Giovanni
(20,19-31)
La sera di quel giorno,
il primo della settimana,
mentre erano chiuse
le porte del luogo dove
si trovavano i discepoli
per timore dei Giudei,
venne Gesù, stette in
mezzo e disse loro: «Pace
a voi!». Detto questo,
mostrò loro le mani
e il fianco. E i discepoli
gioirono al vedere il
Signore. Gesù disse loro
di nuovo: «Pace a voi!
Come il Padre ha
mandato me, anche
io mando voi». Detto
questo, soffiò e disse
loro: «Ricevete lo Spirito
Santo. A coloro a cui
perdonerete i peccati,
saranno perdonati;
a coloro a cui non
perdonerete, non
saranno perdonati».
La misericordia trionfa
Ecco il Signore! È venuto tra noi per risvegliarci
dalle nostre pesanti tristezze: quelle
di ciascuno di noi e di tutti, quelle della
Chiesa, con la quale possiamo oggi vedere
più luminoso il mistero, ossia Gesù nostra speranza,
nostro perdono, nostra salvezza: una salvezza
resa certa dalle sue parole, dette al di là,
ormai, di ogni tradimento, di ogni abbandono
e infedeltà. Il Pastore ha raggiunto la pecora
smarrita, l’ha curata, l’ha portata sulle spalle.

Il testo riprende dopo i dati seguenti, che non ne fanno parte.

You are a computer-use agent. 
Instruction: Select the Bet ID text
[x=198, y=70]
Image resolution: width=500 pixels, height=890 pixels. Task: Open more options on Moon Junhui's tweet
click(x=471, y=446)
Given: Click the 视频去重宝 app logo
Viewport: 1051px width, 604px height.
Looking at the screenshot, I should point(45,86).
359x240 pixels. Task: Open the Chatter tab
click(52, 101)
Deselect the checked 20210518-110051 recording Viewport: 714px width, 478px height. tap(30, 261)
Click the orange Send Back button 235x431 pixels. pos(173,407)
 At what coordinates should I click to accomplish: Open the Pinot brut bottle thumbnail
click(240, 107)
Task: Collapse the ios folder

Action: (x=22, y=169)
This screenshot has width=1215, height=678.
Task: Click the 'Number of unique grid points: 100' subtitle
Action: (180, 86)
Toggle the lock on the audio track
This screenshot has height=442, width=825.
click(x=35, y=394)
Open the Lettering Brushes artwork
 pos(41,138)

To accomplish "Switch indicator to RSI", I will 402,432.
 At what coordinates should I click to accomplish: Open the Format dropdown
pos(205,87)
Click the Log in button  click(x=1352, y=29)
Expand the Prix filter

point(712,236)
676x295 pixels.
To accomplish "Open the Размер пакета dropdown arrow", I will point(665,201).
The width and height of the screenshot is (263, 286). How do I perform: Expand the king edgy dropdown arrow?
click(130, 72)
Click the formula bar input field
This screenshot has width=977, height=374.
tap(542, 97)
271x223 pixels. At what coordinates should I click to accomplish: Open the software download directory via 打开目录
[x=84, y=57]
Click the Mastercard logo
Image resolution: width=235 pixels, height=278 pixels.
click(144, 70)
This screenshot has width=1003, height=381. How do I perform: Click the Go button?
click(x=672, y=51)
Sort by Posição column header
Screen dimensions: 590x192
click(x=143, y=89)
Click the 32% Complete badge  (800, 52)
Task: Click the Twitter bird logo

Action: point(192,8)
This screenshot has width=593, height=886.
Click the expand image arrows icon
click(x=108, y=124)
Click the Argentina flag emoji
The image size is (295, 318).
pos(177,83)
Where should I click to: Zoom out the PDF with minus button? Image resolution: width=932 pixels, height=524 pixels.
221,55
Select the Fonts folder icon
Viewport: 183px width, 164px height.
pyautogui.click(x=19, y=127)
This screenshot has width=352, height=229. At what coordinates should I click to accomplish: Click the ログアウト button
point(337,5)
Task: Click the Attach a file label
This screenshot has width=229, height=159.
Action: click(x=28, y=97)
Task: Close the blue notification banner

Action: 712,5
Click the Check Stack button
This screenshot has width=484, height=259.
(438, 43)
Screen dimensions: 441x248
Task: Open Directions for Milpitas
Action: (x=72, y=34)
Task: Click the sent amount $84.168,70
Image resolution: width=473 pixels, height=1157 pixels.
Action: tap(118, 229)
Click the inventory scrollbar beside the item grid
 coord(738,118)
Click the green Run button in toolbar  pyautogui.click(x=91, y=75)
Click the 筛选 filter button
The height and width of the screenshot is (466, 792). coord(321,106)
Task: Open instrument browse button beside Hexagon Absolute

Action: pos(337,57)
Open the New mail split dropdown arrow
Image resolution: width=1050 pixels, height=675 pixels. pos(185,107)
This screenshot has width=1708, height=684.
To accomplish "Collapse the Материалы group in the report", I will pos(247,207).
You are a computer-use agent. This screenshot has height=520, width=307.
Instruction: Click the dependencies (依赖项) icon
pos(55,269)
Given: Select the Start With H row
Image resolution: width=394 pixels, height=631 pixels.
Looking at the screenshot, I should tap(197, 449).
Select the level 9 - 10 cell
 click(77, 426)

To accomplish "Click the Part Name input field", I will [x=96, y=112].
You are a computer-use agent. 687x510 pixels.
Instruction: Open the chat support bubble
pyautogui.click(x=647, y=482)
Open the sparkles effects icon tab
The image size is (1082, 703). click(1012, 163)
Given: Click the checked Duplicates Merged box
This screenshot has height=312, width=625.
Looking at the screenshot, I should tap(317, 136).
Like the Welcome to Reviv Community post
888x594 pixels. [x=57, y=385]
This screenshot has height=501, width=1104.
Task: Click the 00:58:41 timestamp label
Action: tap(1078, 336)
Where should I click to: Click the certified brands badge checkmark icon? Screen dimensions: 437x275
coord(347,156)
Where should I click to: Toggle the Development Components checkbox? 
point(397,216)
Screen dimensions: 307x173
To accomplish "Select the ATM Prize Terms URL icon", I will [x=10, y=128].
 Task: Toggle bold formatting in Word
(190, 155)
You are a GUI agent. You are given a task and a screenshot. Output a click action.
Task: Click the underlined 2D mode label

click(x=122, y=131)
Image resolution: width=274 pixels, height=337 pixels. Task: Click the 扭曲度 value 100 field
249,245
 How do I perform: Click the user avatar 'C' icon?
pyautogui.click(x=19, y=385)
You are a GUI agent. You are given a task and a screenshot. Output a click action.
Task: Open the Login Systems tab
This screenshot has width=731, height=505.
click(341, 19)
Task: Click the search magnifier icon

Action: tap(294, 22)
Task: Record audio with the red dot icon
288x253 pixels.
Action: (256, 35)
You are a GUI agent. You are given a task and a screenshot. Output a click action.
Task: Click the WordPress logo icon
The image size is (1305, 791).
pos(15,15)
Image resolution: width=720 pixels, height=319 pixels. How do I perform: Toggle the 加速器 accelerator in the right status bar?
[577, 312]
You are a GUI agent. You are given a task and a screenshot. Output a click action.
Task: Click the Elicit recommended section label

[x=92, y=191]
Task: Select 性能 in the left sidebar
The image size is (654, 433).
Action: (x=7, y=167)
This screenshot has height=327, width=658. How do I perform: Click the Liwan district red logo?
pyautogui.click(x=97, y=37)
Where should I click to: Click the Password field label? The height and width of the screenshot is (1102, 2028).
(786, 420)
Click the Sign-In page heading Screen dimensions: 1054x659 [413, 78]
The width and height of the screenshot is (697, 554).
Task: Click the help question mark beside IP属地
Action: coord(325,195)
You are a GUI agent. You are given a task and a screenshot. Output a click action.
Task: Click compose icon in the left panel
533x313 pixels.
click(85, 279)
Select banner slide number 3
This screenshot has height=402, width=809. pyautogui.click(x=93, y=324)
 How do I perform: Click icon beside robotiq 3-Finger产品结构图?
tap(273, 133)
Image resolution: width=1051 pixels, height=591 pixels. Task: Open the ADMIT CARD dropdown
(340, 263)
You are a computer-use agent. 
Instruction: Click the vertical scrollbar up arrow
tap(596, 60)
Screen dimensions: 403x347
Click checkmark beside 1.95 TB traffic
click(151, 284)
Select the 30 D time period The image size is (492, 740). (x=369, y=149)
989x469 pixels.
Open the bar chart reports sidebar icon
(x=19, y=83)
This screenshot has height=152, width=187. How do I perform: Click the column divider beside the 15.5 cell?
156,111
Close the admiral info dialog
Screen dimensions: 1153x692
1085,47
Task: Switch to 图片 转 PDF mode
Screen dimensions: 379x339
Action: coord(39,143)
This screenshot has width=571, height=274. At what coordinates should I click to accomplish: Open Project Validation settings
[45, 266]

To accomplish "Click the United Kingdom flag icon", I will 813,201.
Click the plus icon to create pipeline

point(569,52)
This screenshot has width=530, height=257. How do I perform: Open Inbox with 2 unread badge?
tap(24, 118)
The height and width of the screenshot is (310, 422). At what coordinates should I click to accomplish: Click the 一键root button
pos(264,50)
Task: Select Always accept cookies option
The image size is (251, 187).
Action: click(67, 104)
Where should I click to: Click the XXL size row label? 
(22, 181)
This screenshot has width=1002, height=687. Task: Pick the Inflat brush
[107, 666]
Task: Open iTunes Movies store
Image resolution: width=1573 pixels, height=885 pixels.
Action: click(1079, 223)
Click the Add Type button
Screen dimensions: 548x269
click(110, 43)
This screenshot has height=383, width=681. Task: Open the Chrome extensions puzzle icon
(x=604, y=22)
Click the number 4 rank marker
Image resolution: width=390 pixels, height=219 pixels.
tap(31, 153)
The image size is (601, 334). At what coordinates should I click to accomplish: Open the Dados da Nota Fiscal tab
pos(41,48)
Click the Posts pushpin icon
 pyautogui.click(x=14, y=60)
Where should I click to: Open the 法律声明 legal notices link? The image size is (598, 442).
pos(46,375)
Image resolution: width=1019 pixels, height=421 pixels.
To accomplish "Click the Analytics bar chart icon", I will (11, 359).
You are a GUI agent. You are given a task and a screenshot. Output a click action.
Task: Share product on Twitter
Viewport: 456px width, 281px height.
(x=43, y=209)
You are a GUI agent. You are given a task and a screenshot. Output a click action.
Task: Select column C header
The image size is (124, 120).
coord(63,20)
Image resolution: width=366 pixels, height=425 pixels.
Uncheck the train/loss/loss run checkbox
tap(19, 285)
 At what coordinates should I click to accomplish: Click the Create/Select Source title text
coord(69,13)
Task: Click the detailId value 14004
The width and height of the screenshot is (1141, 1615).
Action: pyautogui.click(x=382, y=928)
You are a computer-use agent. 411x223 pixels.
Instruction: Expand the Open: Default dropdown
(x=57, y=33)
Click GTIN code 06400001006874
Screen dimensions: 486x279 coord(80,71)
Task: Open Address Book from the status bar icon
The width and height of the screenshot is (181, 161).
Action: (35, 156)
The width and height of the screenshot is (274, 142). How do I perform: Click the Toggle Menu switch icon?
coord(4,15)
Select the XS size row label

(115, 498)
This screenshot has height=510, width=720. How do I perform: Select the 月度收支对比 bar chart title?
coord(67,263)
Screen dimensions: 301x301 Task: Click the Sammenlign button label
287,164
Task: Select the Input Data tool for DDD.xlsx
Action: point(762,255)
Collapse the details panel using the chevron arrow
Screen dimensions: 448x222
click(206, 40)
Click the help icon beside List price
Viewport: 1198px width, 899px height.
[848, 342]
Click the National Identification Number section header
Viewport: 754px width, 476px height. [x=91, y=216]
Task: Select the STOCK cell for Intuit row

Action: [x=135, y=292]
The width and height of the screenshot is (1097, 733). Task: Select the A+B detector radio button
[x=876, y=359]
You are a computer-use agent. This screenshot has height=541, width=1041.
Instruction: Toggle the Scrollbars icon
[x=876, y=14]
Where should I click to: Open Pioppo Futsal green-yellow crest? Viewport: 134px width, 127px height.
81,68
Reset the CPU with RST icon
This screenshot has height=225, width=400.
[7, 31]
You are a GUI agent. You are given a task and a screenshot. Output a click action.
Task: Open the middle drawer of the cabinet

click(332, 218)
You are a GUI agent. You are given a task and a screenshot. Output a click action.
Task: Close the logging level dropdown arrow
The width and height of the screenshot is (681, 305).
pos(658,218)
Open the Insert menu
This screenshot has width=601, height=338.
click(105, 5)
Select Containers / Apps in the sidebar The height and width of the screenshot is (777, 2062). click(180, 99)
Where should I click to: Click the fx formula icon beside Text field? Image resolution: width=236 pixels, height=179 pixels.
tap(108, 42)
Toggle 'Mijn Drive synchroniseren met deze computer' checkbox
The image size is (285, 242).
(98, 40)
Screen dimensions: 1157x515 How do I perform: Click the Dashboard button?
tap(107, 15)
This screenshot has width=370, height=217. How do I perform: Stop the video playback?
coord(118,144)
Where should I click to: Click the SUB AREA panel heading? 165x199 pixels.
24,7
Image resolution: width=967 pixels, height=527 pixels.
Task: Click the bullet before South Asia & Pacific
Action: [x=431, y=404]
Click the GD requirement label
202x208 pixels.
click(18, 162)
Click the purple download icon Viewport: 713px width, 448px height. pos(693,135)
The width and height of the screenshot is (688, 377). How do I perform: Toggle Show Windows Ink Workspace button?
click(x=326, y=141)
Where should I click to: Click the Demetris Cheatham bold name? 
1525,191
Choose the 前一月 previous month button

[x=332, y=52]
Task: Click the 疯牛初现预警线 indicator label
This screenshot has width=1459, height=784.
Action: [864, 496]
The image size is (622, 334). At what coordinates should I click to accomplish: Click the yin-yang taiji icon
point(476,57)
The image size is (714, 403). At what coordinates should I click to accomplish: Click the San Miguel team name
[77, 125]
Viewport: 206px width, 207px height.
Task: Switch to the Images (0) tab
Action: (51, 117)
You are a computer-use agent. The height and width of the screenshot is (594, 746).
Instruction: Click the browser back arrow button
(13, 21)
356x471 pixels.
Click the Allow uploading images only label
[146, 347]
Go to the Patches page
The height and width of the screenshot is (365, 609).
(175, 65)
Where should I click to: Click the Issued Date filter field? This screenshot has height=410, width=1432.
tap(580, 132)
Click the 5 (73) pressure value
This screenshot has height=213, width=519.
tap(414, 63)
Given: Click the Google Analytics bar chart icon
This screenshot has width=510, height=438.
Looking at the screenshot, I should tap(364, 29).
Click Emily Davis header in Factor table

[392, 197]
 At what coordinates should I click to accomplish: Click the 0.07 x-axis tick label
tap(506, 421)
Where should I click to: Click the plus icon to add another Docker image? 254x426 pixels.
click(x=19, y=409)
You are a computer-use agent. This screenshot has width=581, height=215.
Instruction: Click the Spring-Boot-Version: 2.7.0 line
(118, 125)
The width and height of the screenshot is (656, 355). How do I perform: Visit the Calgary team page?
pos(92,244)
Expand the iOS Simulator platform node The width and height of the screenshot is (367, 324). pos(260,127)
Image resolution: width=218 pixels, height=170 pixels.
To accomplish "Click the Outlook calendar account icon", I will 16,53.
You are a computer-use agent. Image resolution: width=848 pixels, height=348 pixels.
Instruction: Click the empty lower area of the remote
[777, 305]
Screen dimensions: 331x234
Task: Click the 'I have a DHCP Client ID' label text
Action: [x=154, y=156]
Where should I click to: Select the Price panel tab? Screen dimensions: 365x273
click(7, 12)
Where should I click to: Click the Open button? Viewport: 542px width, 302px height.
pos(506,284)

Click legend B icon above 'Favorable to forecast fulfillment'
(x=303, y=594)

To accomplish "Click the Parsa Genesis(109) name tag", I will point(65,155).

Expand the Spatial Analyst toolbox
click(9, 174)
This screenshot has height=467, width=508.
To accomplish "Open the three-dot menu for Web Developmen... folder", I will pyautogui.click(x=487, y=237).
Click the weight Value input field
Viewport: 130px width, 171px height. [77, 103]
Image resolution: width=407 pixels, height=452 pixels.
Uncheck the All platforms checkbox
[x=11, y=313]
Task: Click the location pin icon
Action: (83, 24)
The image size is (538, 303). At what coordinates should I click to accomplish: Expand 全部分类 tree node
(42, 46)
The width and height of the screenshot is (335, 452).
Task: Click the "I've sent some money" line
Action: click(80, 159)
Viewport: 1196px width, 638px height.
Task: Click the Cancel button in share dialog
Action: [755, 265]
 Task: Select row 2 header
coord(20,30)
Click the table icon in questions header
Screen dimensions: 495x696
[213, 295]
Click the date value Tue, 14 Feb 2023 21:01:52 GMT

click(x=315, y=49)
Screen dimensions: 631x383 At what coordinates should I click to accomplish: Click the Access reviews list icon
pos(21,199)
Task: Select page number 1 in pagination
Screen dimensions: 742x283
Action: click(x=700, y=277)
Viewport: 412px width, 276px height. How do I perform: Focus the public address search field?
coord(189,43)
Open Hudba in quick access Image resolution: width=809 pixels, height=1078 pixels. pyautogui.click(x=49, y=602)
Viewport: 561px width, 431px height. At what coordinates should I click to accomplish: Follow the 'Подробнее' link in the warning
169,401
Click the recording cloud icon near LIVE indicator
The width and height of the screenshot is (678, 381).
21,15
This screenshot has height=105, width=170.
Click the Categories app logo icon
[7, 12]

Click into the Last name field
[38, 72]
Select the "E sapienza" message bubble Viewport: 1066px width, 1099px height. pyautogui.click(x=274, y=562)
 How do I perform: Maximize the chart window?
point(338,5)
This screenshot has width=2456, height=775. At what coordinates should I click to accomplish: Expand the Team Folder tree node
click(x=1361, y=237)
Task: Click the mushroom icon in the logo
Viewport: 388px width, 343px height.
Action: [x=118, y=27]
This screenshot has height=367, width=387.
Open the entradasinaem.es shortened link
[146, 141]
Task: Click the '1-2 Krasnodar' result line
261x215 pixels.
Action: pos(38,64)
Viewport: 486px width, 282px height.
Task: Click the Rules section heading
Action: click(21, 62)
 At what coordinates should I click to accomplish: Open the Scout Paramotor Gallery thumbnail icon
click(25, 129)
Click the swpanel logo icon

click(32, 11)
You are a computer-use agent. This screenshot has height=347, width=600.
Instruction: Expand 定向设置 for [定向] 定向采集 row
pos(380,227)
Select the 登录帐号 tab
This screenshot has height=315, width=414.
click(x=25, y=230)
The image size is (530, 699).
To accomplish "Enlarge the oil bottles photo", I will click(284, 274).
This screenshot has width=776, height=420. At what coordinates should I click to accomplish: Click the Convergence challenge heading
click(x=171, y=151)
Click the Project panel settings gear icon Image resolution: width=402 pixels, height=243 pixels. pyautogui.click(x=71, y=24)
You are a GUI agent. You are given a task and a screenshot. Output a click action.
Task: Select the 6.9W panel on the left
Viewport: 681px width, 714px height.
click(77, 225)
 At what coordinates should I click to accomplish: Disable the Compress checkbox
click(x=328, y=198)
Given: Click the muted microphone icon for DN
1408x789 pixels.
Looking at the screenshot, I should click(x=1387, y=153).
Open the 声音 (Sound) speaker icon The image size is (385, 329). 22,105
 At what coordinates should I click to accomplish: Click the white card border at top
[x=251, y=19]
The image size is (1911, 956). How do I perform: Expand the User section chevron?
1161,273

Sì, ha crocifisso nella sua morte il peccato
che l’ha fatta perdere separandola dall’amore
più grande e più tradito di tutti.
La Pasqua è il trionfo della Divina Misericordia,
dell’attenzione che il Signore riserva persino
alle nostre residue paure. Mi sembra davvero
curioso che Gesù non spalanchi di nuovo
«le porte del luogo dove si trovavano i discepoli
per timore dei Giudei». Questo timore va curato,
come le ferite dell’«uomo che scendeva
da Gerusalemme a Gerico», dal
Samaritano che ha la medicina
più forte di ogni piaga. Gesù
stesso in persona è questa medicina
offerta a tutti nella sua
onnipotente Parola: egli non
si limita a consolarci al caro
prezzo della propria vita,
ma ci dona la pace.
Il «Pace
a voi» dice che ormai la pace
lega in unità indivisibile
Dio a noi e noi a Dio, perché
ci restituisce la dignità
di figli, per quanto possiamo
aver cercato la fonte
della vita lontani dal Padre
e forse nel peccato.
È la Pasqua di Gesù l’unico passaggio da
morte a vita che trascina con sé il nostro esistere
e il nostro stesso morire, preservandoli
da ogni possibilità di perdersi nell’abisso del
male che deturpa sino ad annientare la nostra
radicale bellezza e quella di tutto il creato.
Questo fa lo Spirito, il Soffio di vita restituitoci
nel perdono, così come all’inizio di
tutto ci era stato insufflato perché diventassimo
«esseri viventi». L’Adamo allora uscito dalle
mani di Dio è adesso rinnovato dalla croce
e dalla risurrezione del Signore.
E così nella Pasqua di Gesù siamo ancora
una volta introdotti in quell’unica vera e
grande speranza che ormai la Chiesa, come
Sposa, condivide con il suo Sposo perché resa
partecipe della vita stessa di lui. Così nel
suo Nome la Chiesa perdona, annuncia la
salvezza, la rende presente ed efficace nei
suoi gesti: in quei “segni” sacramentali che,
forse, sono tra quelli non raccontati
dall’evangelista Giovanni ma presenti nella
missione che alla Chiesa viene affidata «perché
tutti credano e, credendo, abbiano la vita
nel nome di Gesù».
Quella sera Tommaso era assente: come
noi. La vicenda di questo apostolo mi incuriosisce
anche al di là delle interpretazioni più
consuete: lui mi rappresenta nel non sapere
da dove mai venga agli altri dieci il potere di
perdonare i peccati. Potrà anche lui perdonare
chi ha ucciso il Maestro? Da dove gli verrà il
dono di seminare misericordia dove non c’era
altro che spavento e violenza? Gli verrà, otto
giorni dopo, dal ritorno del Signore risorto.
Un ritorno che è di conforto anche per la nostra
missione: nella Chiesa, per il mondo.